-- EXERCISE GOAL --
Write out the following records line for line, without changing anything.

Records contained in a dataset
***

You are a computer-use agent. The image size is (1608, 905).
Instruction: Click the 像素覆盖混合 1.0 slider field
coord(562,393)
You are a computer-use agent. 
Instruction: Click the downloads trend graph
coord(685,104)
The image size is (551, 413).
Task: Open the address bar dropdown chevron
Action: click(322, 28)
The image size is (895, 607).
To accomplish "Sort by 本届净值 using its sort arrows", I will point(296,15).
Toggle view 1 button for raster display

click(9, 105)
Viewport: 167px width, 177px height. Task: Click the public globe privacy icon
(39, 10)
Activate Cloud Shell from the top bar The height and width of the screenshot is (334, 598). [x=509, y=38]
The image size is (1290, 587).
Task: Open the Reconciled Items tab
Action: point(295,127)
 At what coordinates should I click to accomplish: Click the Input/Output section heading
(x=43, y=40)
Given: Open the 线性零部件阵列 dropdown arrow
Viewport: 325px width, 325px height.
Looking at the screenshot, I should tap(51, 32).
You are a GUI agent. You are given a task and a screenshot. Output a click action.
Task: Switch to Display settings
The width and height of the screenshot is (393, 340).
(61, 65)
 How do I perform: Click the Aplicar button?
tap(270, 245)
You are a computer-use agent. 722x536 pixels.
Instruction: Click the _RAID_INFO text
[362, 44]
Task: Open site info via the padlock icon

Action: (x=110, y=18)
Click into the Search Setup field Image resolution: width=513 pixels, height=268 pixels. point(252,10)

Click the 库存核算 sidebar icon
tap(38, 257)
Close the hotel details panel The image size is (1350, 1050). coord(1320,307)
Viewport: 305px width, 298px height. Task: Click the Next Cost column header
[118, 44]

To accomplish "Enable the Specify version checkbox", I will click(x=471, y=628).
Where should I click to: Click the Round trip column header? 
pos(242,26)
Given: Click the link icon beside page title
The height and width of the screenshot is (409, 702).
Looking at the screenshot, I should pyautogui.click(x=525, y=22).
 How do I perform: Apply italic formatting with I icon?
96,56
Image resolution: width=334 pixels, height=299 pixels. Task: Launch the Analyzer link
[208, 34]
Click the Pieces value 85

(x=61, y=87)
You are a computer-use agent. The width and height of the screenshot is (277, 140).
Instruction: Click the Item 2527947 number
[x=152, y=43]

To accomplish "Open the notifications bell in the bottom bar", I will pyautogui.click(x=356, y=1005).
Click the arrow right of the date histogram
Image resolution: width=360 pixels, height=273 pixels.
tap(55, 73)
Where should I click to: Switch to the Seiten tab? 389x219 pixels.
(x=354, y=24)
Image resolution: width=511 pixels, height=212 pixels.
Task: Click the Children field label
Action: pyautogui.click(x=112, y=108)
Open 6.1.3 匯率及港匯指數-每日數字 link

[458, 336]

***

-- RESULT OF THIS EXERCISE --
You are a computer-use agent. The image size is (1608, 905).
Instruction: Click the 像素覆盖混合 1.0 slider field
coord(562,393)
You are a computer-use agent. 
Instruction: Click the downloads trend graph
coord(685,104)
The image size is (551, 413).
Task: Open the address bar dropdown chevron
Action: click(322, 28)
The image size is (895, 607).
To accomplish "Sort by 本届净值 using its sort arrows", I will point(296,15).
Toggle view 1 button for raster display

click(9, 105)
Viewport: 167px width, 177px height. Task: Click the public globe privacy icon
(39, 10)
Activate Cloud Shell from the top bar The height and width of the screenshot is (334, 598). [x=509, y=38]
The image size is (1290, 587).
Task: Open the Reconciled Items tab
Action: point(295,127)
 At what coordinates should I click to accomplish: Click the Input/Output section heading
(x=43, y=40)
Given: Open the 线性零部件阵列 dropdown arrow
Viewport: 325px width, 325px height.
Looking at the screenshot, I should tap(51, 32).
You are a GUI agent. You are given a task and a screenshot. Output a click action.
Task: Switch to Display settings
The width and height of the screenshot is (393, 340).
(61, 65)
 How do I perform: Click the Aplicar button?
tap(270, 245)
You are a computer-use agent. 722x536 pixels.
Instruction: Click the _RAID_INFO text
[362, 44]
Task: Open site info via the padlock icon

Action: (x=110, y=18)
Click into the Search Setup field Image resolution: width=513 pixels, height=268 pixels. point(252,10)

Click the 库存核算 sidebar icon
tap(38, 257)
Close the hotel details panel The image size is (1350, 1050). coord(1320,307)
Viewport: 305px width, 298px height. Task: Click the Next Cost column header
[118, 44]

To accomplish "Enable the Specify version checkbox", I will click(x=471, y=628).
Where should I click to: Click the Round trip column header? 
pos(242,26)
Given: Click the link icon beside page title
The height and width of the screenshot is (409, 702).
Looking at the screenshot, I should pyautogui.click(x=525, y=22).
 How do I perform: Apply italic formatting with I icon?
96,56
Image resolution: width=334 pixels, height=299 pixels. Task: Launch the Analyzer link
[208, 34]
Click the Pieces value 85

(x=61, y=87)
You are a computer-use agent. The width and height of the screenshot is (277, 140).
Instruction: Click the Item 2527947 number
[x=152, y=43]

To accomplish "Open the notifications bell in the bottom bar", I will pyautogui.click(x=356, y=1005).
Click the arrow right of the date histogram
Image resolution: width=360 pixels, height=273 pixels.
tap(55, 73)
Where should I click to: Switch to the Seiten tab? 389x219 pixels.
(x=354, y=24)
Image resolution: width=511 pixels, height=212 pixels.
Task: Click the Children field label
Action: pyautogui.click(x=112, y=108)
Open 6.1.3 匯率及港匯指數-每日數字 link

[458, 336]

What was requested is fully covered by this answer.